Le juge fédéral Richard Leon a rendu à Washington sa décision dans le premier dossier de contestation de détention (Habeas Corpus) mené à terme depuis que la Cour suprême a ouvert en juin les portes de la justice fédérale aux détenus de la prison la plus controversée du monde.
Dans la salle d’audience où peu de sièges restaient libres, la totalité de ses propos ont été simultanément traduits aux six détenus concernés, en liaison téléphonique depuis Guantanamo.

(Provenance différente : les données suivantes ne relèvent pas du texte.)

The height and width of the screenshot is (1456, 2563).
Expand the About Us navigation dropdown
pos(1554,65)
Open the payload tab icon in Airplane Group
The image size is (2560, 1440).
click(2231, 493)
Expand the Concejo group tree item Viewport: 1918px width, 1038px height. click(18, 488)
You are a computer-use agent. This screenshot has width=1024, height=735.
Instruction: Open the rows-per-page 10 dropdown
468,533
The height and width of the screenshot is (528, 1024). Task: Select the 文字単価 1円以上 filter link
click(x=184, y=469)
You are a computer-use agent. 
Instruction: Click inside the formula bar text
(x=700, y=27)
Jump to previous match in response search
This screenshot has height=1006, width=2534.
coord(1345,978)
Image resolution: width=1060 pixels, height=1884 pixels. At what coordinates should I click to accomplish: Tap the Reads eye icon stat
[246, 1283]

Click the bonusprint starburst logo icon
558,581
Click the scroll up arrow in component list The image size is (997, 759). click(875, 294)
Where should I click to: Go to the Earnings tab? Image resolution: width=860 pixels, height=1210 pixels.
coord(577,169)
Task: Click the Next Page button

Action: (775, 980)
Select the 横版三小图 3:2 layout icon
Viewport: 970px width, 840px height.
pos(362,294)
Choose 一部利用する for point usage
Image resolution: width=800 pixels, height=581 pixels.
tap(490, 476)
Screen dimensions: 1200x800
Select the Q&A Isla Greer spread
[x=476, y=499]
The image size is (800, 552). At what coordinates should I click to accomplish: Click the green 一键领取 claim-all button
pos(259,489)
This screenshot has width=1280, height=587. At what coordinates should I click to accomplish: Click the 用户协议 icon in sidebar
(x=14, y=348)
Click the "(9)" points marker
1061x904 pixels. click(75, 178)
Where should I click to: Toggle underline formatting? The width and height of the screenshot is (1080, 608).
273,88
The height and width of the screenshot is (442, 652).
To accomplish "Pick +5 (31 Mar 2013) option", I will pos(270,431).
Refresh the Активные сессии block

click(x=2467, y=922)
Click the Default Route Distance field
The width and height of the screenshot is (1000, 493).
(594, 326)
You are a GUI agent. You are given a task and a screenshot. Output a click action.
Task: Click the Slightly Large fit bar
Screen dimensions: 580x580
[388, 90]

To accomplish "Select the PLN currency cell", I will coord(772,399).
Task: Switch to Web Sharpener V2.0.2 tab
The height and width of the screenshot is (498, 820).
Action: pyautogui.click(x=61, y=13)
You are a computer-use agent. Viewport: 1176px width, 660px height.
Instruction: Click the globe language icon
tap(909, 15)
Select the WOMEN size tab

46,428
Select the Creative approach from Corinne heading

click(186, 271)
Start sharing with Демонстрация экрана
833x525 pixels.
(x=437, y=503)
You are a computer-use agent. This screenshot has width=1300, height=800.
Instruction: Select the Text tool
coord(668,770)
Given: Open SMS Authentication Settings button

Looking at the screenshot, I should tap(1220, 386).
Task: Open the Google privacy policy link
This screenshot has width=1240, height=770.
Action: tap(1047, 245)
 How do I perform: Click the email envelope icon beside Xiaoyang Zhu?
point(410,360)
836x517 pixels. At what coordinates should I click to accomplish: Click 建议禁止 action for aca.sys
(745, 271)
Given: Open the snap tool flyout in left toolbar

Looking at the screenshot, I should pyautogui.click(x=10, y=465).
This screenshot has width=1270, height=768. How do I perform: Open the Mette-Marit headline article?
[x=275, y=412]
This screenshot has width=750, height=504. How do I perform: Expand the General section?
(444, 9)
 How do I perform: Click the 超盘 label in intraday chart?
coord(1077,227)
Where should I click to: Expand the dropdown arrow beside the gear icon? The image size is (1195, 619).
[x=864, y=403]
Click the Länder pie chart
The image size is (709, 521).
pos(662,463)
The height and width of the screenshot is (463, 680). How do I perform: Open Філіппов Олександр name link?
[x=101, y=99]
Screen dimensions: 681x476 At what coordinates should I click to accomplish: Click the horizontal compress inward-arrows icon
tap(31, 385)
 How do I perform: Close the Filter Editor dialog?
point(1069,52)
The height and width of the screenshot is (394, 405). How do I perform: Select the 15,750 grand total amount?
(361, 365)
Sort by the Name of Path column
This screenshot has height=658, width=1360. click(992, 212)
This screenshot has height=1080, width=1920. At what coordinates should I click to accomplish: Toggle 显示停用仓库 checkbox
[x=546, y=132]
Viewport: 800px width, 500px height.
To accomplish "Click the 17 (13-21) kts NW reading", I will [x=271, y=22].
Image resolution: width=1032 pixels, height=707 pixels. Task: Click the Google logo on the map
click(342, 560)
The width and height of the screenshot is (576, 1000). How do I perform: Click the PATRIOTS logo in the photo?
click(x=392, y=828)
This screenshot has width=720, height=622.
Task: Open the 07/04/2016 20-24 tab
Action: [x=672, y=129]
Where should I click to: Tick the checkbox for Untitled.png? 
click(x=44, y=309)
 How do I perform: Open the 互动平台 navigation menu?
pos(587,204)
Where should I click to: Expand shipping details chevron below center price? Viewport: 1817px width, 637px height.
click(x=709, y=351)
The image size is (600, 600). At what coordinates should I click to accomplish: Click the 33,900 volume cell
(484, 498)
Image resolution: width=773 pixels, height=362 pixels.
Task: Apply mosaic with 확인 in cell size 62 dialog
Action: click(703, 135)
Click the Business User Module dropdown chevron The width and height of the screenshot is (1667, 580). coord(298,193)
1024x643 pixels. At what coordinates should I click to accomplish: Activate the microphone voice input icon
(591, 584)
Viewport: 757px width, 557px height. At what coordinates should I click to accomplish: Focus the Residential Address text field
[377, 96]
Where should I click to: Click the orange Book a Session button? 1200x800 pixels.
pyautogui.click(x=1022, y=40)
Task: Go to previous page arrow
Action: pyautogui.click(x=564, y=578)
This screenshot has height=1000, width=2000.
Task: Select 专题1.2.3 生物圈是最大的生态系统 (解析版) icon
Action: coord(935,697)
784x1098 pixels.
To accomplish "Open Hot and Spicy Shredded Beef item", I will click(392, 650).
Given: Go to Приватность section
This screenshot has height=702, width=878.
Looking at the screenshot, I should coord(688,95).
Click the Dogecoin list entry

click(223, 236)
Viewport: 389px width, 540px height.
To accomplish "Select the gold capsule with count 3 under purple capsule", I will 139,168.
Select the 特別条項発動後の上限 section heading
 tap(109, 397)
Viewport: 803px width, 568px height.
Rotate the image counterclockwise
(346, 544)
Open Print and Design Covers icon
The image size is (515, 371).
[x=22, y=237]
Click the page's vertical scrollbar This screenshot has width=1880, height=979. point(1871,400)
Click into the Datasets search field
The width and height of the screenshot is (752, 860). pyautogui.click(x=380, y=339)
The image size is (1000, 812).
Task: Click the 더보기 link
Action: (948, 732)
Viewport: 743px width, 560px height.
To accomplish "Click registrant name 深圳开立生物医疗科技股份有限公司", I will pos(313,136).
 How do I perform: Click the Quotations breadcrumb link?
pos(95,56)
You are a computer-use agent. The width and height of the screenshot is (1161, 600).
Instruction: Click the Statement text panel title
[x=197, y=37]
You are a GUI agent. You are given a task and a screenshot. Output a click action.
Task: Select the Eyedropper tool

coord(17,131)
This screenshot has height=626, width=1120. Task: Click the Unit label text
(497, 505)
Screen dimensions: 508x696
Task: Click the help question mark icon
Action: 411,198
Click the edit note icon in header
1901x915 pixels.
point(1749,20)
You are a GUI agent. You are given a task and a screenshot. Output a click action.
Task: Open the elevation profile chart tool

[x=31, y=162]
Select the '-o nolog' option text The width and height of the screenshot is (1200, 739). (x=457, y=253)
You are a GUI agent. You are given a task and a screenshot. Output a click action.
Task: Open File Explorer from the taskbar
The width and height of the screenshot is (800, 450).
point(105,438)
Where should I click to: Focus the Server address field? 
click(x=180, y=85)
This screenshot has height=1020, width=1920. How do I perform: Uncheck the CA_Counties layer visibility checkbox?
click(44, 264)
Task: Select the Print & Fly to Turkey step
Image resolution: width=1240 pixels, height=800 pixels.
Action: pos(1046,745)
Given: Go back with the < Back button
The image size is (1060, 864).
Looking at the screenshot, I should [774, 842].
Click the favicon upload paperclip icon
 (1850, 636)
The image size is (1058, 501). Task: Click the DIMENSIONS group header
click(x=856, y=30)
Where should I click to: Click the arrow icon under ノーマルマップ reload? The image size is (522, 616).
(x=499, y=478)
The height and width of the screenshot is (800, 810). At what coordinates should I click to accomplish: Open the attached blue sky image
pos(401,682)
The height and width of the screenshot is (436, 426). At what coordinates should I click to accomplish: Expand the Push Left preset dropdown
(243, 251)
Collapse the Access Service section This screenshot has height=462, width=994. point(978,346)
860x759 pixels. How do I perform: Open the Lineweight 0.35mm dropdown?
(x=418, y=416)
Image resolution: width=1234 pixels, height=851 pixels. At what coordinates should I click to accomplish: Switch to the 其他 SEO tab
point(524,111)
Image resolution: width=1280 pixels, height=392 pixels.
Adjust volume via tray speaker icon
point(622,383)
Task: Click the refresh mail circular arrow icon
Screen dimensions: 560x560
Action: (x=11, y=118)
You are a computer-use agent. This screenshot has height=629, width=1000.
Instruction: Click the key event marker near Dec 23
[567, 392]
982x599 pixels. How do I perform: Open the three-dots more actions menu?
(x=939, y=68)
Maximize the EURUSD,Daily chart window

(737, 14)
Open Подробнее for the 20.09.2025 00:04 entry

Cinq d’entre eux, des Algériens qui résidaient en Bosnie lors de leur arrestation en 2001 et détenus à Guantanamo depuis janvier 2002, ont été blanchis par le juge, qui a ordonné leur libération. Celui-ci a constaté que le gouvernement n’avait pas pu prouver qu’ils prévoyaient de se rendre en Afghanistan pour prendre les armes contre les Etats-Unis et que les cinq hommes ne pouvaient donc pas être considérés comme des « combattants ennemis ».
Un sixième détenu, un autre Algérien résidant en Bosnie, s’est en revanche vu refuser la libération. « Le gouvernement a établi (...) qu’il est probable que (ce détenu) ait prévu de se rendre en Afghanistan » pour y combattre les Etats-Unis « et d’organiser le voyage d’autres personnes dans le même but », ce qui constitue un « soutien direct à Al Qaïda », selon le juge.
Ouvert le 6 novembre, le procès des six hommes a duré sept jours, dont six à huis clos en raison des documents classés présentés par l’accusation. Rien n’a transpiré des débats mais le juge Leon a révélé que deux des six détenus avaient fait l’objet d’interrogatoires croisés (défense et accusation) par visioconférence.